Right, but it still requires more density for air to descent, if that air is containing more energy it must at an higher ambient temperature and/or a higher pressure. If it is at an higher pressure, it will expand and decreases in density increasing it's bouyancy, stopping the downdraft. I still can't see how in a complete convection cell the net energy flow can be downwards.

There is still more air convecting up also transfers (heat) energy into potential energy, which process is reversed in descending air

I would be busted for misinformation if I said something like that.

 I hope not! It's not illegal to make errors (which means misinformation.) You'll be picked up for errors by other posters, but it's not against forum rules to be wrong about information
Not if one is a declared crook according to the moral panic principle.

 However, in this case you have simply failed to look sufficiently carefully at the specifics of the case described. If you had quoted the entire paragraph, this was explicitly in the context of the standard lapse rate.
Here is the full quote

 Each level of the troposphere is warmer than the level above, and colder than the level below. Every level is emitting both up and down, according to its temperature.
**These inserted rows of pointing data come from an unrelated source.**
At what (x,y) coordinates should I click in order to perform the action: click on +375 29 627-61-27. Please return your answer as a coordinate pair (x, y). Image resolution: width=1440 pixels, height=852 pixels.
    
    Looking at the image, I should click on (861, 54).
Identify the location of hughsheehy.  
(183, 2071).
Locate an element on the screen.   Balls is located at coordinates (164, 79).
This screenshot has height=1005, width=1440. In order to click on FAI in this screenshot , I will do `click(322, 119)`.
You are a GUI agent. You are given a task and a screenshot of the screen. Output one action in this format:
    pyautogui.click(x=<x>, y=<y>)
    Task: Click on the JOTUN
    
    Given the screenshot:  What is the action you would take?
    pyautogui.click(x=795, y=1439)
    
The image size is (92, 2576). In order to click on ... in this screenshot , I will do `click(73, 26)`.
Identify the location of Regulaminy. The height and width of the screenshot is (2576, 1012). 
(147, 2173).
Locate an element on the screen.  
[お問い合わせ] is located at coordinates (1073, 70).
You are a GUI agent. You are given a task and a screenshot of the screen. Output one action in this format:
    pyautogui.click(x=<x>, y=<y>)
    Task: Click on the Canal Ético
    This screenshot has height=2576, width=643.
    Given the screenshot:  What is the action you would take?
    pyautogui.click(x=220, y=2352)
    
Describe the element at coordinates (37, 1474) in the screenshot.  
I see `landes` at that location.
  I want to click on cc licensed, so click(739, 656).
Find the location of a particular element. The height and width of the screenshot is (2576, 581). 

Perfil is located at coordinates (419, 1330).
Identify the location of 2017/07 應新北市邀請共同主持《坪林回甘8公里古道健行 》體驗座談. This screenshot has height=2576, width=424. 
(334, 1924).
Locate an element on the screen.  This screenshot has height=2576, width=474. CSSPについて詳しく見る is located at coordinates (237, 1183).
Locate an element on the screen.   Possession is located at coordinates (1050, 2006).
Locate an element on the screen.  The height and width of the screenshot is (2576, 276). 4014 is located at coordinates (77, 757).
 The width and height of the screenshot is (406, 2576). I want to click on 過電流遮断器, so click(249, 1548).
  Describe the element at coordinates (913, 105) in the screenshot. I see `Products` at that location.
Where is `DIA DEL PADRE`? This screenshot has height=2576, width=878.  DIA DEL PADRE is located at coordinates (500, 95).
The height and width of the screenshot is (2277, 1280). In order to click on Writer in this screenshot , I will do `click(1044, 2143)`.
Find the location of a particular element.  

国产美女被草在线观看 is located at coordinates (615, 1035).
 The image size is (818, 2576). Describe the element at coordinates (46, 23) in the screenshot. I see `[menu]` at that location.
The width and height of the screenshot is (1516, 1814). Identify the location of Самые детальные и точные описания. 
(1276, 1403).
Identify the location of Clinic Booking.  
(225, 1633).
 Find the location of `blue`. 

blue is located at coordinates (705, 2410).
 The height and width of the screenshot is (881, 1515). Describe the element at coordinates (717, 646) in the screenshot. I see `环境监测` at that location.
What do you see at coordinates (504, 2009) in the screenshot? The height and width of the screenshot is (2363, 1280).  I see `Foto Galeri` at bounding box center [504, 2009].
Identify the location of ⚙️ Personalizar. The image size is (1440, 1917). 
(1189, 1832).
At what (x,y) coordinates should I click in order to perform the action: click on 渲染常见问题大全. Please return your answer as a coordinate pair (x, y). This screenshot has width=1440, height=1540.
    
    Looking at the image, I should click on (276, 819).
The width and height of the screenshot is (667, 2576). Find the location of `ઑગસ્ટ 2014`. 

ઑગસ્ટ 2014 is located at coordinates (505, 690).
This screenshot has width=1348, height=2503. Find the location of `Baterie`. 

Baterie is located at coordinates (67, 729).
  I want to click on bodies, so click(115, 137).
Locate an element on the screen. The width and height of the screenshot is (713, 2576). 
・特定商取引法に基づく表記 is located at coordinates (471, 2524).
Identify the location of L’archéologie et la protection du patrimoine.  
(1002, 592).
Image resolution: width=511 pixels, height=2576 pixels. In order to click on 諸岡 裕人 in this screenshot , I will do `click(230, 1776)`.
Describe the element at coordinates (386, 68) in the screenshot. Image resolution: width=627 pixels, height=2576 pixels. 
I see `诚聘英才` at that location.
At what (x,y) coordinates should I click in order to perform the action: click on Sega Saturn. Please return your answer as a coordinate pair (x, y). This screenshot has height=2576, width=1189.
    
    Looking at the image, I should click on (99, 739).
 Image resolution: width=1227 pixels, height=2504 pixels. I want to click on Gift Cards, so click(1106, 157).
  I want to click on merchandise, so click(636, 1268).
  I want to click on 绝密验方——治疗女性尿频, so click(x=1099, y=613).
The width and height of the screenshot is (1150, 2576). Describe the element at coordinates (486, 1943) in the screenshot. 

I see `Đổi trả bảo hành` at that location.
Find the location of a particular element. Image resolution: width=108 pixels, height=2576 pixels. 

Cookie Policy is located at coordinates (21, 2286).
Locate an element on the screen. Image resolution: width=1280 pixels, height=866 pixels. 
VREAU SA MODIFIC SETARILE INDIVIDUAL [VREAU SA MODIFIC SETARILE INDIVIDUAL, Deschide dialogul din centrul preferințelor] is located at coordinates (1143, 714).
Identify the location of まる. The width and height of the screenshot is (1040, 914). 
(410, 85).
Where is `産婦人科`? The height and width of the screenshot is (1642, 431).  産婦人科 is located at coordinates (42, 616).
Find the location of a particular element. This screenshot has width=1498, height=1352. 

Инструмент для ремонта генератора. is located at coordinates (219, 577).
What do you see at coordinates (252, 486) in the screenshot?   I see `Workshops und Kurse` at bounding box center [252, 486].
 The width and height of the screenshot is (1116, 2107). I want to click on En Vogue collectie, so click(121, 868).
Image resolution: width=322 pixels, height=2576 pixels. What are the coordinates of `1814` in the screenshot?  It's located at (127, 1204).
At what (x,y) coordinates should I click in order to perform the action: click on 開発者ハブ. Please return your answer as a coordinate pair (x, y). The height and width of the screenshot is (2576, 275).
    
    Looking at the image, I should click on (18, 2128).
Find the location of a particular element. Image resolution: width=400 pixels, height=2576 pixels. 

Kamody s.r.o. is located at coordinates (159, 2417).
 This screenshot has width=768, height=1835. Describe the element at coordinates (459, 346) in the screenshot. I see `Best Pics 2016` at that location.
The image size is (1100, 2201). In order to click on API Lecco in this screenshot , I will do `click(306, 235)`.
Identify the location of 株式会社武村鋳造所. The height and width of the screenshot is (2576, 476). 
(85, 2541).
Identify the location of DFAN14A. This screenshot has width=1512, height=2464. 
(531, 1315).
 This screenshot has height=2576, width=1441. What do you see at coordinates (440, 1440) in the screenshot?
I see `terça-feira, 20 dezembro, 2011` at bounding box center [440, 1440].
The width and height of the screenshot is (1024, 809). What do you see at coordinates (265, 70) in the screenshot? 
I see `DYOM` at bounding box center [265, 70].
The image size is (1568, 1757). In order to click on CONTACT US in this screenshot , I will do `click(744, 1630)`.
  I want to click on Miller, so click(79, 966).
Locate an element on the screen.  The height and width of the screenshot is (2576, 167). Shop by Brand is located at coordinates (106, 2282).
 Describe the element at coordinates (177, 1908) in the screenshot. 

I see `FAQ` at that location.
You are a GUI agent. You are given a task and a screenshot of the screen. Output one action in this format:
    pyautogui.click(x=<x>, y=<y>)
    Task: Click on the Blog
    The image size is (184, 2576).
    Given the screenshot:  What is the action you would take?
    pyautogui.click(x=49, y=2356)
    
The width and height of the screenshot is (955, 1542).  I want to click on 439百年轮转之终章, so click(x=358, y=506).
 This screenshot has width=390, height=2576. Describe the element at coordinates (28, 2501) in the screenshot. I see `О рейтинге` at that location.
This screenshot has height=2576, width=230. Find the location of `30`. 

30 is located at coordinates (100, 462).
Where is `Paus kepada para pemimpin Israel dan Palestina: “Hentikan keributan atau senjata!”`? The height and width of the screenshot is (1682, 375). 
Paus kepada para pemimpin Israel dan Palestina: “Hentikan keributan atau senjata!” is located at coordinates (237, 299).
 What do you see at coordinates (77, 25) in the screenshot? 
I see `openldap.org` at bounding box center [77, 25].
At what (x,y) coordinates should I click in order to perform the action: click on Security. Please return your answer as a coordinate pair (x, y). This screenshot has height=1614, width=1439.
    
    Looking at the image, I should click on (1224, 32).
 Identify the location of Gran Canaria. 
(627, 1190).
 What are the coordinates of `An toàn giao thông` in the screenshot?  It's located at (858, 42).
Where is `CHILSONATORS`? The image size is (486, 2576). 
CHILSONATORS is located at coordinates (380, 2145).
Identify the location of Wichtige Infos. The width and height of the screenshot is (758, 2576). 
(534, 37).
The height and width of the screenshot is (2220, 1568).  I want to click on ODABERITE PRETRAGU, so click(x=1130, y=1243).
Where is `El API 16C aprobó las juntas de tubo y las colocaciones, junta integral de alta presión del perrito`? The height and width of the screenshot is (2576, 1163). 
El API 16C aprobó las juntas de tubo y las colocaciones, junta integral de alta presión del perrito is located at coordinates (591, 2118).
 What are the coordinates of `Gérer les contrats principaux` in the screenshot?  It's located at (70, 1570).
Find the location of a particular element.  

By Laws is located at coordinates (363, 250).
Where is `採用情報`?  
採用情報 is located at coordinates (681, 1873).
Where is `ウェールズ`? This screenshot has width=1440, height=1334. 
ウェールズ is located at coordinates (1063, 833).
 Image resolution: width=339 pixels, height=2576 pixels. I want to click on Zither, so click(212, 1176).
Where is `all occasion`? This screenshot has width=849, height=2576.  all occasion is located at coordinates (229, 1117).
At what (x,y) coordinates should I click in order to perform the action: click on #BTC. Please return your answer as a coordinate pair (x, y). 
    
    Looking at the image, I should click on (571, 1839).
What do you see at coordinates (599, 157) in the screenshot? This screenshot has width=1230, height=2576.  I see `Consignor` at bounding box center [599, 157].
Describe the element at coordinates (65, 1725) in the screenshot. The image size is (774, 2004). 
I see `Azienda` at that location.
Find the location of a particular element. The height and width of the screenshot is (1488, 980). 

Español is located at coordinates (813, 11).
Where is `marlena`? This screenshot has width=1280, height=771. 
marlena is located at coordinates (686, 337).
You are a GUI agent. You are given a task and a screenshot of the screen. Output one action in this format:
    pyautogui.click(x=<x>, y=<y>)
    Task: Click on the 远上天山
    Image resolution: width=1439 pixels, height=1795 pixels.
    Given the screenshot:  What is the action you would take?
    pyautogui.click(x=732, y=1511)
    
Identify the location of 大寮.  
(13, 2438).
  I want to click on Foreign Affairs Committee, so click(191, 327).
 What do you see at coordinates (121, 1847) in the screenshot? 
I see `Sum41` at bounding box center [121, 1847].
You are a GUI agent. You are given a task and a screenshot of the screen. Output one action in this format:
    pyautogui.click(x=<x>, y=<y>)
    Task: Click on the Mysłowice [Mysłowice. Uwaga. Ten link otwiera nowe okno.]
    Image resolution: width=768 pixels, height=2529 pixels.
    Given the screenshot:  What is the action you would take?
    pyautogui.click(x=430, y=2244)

So any level will on balance lose energy by radiation to the level above, and gain it by radiation from the level below. If there is an imbalance at any level, additional convection will apply to oppose the heating or cooling at that level, and move towards the adiabatic lapse rate again.
A subsidence inversion is the norm above the deserts, in the downdraft regions of the hadley cells, as the descending air increases in density and heats up adiabatically, additional convection would be extremely rare and certainly not the norm.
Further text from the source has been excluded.